The prevalence of obesity is rapidly increasing across the world. Physiologic alterations associated with obesity are known to alter enzyme expression and/or activities. As drug-metabolizing and antioxidant enzymes serve as defense system against potentially toxic compounds, their modulation might have serious consequences.

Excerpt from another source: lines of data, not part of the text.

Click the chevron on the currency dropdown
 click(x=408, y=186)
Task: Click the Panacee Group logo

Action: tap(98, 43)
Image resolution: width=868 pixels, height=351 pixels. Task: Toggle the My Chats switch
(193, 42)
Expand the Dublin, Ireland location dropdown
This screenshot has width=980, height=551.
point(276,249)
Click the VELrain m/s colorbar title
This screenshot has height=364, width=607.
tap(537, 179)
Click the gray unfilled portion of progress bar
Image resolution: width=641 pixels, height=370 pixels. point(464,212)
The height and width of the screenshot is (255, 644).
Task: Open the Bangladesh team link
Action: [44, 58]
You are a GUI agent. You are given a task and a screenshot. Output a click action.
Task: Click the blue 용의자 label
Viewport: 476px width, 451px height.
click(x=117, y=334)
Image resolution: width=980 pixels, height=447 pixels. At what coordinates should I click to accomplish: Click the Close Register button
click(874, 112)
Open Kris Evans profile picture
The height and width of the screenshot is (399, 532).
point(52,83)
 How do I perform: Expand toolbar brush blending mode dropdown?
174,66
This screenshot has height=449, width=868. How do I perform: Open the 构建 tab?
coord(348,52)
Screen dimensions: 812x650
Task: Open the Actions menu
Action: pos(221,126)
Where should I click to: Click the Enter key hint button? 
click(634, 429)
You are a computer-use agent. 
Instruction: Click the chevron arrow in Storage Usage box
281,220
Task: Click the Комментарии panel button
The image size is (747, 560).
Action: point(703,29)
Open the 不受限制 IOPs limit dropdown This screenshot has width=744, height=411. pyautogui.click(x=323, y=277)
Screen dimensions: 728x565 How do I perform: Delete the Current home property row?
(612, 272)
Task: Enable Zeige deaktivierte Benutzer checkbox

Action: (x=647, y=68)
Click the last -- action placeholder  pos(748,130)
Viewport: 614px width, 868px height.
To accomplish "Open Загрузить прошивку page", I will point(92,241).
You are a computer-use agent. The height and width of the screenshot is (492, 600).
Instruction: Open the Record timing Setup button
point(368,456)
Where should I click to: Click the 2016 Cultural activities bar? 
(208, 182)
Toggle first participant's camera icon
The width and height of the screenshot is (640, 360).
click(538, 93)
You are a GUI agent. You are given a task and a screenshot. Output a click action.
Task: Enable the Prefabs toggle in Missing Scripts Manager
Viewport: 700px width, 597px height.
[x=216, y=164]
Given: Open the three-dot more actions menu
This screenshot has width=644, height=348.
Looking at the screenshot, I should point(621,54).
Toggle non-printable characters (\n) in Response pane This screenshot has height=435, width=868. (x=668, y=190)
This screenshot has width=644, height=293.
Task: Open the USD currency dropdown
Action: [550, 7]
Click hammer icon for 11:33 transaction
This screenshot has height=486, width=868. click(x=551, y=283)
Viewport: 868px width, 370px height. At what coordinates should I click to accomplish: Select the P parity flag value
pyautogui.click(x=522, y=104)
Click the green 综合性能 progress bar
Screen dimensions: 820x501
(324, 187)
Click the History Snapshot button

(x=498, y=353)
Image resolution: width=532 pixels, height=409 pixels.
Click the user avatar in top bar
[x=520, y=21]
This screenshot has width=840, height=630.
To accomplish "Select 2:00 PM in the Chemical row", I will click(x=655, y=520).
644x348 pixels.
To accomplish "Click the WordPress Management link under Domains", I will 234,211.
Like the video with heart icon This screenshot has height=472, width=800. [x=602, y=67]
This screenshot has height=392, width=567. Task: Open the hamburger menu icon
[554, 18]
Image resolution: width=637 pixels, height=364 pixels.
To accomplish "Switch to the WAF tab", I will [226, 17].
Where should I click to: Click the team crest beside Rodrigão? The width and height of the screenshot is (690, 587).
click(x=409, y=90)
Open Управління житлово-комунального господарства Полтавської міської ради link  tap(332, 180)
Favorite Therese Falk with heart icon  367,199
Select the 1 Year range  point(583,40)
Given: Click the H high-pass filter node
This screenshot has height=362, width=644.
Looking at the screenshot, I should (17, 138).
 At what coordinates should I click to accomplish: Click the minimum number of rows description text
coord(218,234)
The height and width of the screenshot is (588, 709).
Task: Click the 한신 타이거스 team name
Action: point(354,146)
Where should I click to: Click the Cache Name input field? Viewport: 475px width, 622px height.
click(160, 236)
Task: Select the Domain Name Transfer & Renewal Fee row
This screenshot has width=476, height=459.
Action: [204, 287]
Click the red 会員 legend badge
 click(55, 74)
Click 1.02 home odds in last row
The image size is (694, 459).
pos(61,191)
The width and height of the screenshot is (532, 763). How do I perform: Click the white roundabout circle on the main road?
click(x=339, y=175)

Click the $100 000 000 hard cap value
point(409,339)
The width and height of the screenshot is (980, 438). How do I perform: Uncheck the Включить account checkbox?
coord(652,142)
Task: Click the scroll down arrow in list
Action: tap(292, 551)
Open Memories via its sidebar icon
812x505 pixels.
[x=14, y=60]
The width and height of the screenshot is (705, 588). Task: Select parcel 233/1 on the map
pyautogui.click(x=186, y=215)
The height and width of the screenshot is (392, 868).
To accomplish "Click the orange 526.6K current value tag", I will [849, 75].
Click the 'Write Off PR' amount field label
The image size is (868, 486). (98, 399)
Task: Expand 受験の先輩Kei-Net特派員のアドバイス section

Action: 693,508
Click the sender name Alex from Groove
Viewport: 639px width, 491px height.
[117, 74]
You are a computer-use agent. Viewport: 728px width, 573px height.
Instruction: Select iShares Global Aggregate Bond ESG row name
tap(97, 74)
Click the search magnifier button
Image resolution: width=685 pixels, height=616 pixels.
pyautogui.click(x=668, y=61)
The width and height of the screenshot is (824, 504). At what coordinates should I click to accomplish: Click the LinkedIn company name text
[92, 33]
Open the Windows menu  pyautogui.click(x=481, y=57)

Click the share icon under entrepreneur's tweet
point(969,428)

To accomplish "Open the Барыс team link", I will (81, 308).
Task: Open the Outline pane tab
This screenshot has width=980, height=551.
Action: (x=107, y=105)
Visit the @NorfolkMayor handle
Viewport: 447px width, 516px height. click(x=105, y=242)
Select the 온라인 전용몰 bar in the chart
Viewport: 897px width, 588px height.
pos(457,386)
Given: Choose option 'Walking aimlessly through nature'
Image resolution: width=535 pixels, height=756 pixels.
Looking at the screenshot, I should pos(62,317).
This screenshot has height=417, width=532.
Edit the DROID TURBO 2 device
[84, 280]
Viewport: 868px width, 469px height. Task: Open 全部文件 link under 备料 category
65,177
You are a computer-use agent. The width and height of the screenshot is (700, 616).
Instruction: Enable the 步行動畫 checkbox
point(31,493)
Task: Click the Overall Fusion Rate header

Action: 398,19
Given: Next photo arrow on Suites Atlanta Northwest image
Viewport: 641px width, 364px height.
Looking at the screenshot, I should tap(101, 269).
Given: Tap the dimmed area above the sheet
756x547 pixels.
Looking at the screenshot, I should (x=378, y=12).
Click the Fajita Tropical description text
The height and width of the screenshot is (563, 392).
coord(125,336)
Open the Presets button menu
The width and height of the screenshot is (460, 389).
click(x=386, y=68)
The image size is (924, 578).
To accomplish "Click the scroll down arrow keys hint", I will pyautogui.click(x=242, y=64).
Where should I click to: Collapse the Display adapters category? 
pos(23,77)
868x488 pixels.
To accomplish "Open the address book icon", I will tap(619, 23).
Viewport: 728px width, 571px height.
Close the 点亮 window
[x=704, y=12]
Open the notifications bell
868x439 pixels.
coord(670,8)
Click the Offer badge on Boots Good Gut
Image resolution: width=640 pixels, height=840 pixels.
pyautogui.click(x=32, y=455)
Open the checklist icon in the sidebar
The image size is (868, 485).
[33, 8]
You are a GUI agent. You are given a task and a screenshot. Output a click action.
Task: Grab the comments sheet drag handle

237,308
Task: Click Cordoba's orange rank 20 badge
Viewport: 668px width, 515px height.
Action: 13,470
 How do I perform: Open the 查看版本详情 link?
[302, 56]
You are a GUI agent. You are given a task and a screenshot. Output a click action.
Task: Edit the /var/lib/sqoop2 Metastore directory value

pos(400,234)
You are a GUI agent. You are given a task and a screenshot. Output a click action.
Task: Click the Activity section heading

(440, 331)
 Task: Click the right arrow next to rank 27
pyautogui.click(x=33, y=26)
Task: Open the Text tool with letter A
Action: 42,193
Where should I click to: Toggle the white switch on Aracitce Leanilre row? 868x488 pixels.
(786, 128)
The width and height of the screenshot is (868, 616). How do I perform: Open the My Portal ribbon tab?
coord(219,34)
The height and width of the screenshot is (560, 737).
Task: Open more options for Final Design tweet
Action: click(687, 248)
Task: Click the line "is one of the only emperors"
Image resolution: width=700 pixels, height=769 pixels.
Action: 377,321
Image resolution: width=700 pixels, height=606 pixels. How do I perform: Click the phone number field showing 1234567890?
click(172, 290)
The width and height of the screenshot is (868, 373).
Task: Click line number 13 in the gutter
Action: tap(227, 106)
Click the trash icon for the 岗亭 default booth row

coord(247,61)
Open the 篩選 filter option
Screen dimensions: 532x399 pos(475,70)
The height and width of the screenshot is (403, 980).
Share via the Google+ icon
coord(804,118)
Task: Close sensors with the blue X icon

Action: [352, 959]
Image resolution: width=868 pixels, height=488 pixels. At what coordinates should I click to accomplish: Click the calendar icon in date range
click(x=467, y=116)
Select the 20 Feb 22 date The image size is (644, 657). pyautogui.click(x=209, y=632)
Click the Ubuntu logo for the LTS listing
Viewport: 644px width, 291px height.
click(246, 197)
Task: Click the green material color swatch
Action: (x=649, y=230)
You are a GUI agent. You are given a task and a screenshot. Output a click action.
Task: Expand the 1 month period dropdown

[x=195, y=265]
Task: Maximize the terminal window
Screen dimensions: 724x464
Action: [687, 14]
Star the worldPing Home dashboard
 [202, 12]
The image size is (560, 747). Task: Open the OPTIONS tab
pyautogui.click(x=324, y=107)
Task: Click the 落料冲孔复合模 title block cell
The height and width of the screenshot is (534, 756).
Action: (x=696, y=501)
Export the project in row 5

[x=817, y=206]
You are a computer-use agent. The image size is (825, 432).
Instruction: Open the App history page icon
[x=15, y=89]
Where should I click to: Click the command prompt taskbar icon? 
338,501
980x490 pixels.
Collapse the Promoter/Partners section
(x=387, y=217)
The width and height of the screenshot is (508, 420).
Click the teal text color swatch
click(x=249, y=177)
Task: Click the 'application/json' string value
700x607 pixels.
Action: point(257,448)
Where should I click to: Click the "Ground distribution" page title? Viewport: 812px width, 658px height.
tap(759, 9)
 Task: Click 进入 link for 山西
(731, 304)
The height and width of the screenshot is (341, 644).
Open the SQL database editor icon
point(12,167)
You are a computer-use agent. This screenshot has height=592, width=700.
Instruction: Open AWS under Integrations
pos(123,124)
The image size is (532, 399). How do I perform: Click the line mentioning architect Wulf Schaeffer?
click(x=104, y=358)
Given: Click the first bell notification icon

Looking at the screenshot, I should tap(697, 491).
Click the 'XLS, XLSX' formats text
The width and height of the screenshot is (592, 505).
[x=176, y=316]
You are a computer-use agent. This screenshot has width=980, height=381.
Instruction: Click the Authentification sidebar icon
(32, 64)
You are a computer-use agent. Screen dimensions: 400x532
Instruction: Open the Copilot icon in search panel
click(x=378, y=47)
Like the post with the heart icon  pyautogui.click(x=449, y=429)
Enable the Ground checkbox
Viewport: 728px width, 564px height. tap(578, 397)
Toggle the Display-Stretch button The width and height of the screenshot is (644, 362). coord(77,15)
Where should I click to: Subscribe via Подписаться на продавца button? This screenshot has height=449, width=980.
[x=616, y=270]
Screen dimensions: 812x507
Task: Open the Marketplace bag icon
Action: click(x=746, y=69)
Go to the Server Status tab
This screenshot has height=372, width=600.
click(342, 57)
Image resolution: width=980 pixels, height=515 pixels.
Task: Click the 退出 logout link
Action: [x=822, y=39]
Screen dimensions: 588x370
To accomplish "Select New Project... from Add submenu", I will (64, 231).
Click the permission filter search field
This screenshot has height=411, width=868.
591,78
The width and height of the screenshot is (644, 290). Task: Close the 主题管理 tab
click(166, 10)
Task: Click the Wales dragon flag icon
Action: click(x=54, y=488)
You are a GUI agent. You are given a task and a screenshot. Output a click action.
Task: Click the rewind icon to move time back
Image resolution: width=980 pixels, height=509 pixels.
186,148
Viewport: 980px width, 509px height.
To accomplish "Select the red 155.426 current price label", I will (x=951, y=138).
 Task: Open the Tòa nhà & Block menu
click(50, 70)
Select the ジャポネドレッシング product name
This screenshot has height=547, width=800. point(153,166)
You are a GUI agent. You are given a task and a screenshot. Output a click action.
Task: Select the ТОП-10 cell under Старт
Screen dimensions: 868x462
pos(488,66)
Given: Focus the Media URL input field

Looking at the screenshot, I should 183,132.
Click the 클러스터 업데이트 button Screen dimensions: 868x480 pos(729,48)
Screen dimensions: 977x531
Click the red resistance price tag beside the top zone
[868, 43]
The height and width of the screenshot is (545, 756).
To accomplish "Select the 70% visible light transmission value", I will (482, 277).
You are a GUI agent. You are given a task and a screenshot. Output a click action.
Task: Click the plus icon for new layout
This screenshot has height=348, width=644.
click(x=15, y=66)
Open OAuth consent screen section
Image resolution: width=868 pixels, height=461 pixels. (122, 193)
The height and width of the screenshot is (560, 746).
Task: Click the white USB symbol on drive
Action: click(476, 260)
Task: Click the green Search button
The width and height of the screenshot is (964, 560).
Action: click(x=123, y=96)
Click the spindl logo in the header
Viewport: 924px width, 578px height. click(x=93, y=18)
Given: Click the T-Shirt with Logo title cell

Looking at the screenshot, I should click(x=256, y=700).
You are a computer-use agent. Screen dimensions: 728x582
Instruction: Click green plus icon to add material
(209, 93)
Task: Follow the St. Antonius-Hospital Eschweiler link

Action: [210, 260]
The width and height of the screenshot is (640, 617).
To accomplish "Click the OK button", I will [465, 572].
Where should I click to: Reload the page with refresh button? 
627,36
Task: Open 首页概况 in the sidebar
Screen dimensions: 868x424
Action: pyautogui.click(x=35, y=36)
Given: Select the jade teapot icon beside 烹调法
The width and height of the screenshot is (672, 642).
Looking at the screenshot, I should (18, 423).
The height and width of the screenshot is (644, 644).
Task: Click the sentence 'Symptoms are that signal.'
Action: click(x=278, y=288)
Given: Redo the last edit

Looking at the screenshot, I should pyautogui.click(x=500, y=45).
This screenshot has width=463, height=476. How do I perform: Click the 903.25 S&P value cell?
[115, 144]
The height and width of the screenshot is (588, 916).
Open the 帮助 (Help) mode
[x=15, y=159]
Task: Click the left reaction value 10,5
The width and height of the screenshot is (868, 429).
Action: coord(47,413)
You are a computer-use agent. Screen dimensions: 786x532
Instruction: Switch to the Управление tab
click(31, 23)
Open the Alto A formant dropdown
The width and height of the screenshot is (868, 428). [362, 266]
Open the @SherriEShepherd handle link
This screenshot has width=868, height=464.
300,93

In this work, we studied selected antioxidant and drug-metabolizing enzymes (DME) in monosodium glutamate–mouse model of obesity. Specific activities, protein, and mRNA expressions of these enzymes in liver as well as in small intestine were compared in obese male mice and in their lean counterparts. Furthermore, expression of the NF-E2–related factor 2 (Nrf2) and its relation to obesity were tested. Obtained results showed that obesity affects expression and/or activities of some DME and antioxidant enzymes. In obese mice, upregulation of UDP-glucuronosyltransferases 1A (UGT1A), NAD(P)H:quinone oxidoreductase 1 (NQO1), nuclear transcription factor Nrf2, and downregulation of some isoforms of glutathione S-transferases (GST) were observed. Most of these changes were tissue and/or isoform specific. NQO1 seems to be regulated transcriptionally via Nrf2, but other enzymes might be regulated post-transcriptionally and/or post-translationally. Enhanced expression of Nrf2 in livers of obese mice is expected to play a role in protective adaptation. In contrast, elevated activities of NQO1 and UGT1A may cause alterations in drug pharmacokinetics in obese individuals. Moreover, decreased capacity of GST in obese animals indicates potentially reduced antioxidant defense and weaker chemoprotection.

Footnotes

    • Received September 17, 2014.
    • Accepted December 3, 2014.
  • This work was supported by the Czech Science Foundation [Centre of Excellence, Grant P303/12/G163] and by the European Social Fund and the state budget of the Czech Republic [Project CZ.1.07/2.3.00/30.0022].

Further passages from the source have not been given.